BRIEF 1 =
Please format the part of the listing that opens with the line containing "You are a computer-use" and closes with the line containing "point(689,274)" as a numbered list, skipping blank lines and leaving out the pictures.

SOURCE TEXT =
For years, I was on a quest for the perfect low-carb lunch. I tried everything, but most options left me feeling unsatisfied or, worse, dealing with a soggy mess. Lettuce wraps would fall apart, and store-bought low-carb tortillas often had a strange aftertaste. It felt like I was sacrificing flavor and texture for my health goals.
Then I rediscovered collard greens, not as a slow-cooked side, but as a sturdy, vibrant, and surprisingly neutral-tasting vessel for a great wrap. The real breakthrough came when I perfected the prep method. The secret isn’t just a quick blanch; it’s shaving down that tough center rib with a paring knife *after* blanching. This tiny step makes it as pliable as a tortilla, without any bitterness or tearing.
This recipe is my solution. It’s a promise of a delicious, diet-friendly meal that holds together, is packed with fresh flavor, and will genuinely keep you full and energized. Forget sad desk lunches; this is a wrap you’ll actually look forward to eating.
It’s incredibly versatile, easy to prep for the week, and delivers that satisfying crunch and creaminess we all crave. Let’s build the best collard wrap you’ve ever had.
Recipe Card
| Course | Lunch, Main Course, Snack |
| Cuisine | American |
| Featuring | Low-Carb, Keto-Friendly, Gluten-Free, Meal Prep, Healthy |
| Prep Time | 15 minutes |
| Cook Time | 2 minutes |
| Total Time | 17 minutes |
| Servings | 1 servings |
| Calories | 385 kcal |
| Author | Silas |
Ingredients
- 2 large collard green leaves, washed
- 4 oz (115g) sliced turkey breast, nitrate-free
- 1/4 cup shredded carrots
- 1/4 red bell pepper, thinly sliced
- 1/4 avocado, sliced
- 2 tbsp crumbled feta cheese (optional)
- For the Creamy Avocado Dressing:
- 1/4 ripe avocado
- 2 tbsp plain Greek yogurt or coconut yogurt for dairy-free
- 1 tsp lime juice, fresh
- 1 tbsp water, to thin
- 1 pinch kosher salt
- 1 pinch black pepper
The key to a successful wrap is the collard leaves. Look for the largest, freshest leaves you can find with minimal blemishes. The bigger the leaf, the easier it is to roll.

STORED DATA =
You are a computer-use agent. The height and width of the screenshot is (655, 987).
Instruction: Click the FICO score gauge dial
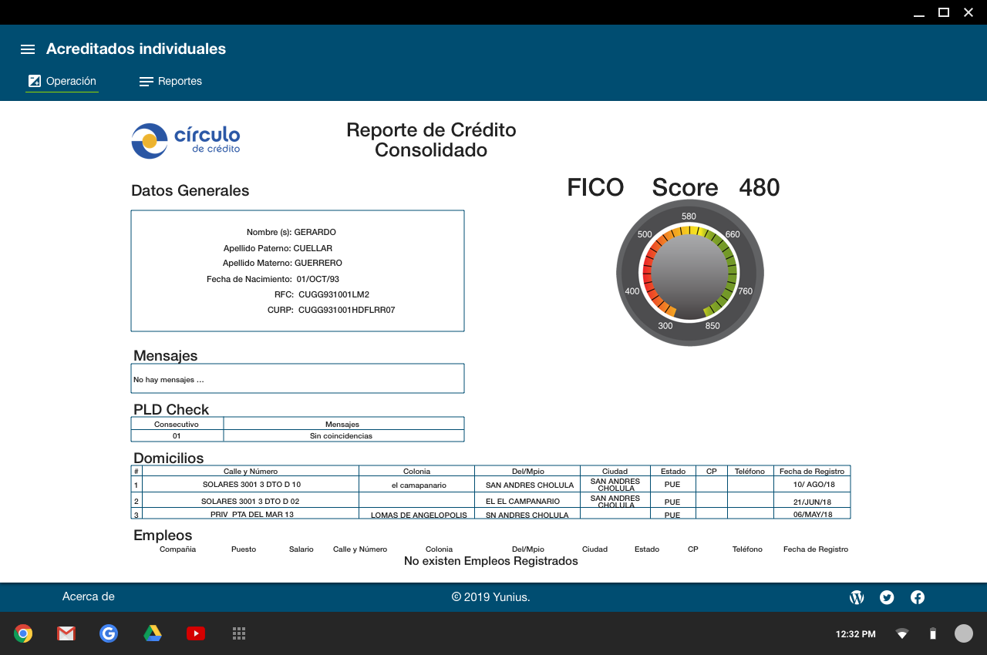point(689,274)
* * *
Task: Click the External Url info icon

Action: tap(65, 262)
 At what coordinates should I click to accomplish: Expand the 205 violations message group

BRIEF 2 =
In the collard wrap recipe, what step does the writer say makes the leaf as pliable as a tortilla?

REPLY 1 =
1. You are a computer-use agent. The height and width of the screenshot is (655, 987).
2. Instruction: Click the FICO score gauge dial
3. point(689,274)

REPLY 2 =
Shaving down the tough center rib with a paring knife after blanching.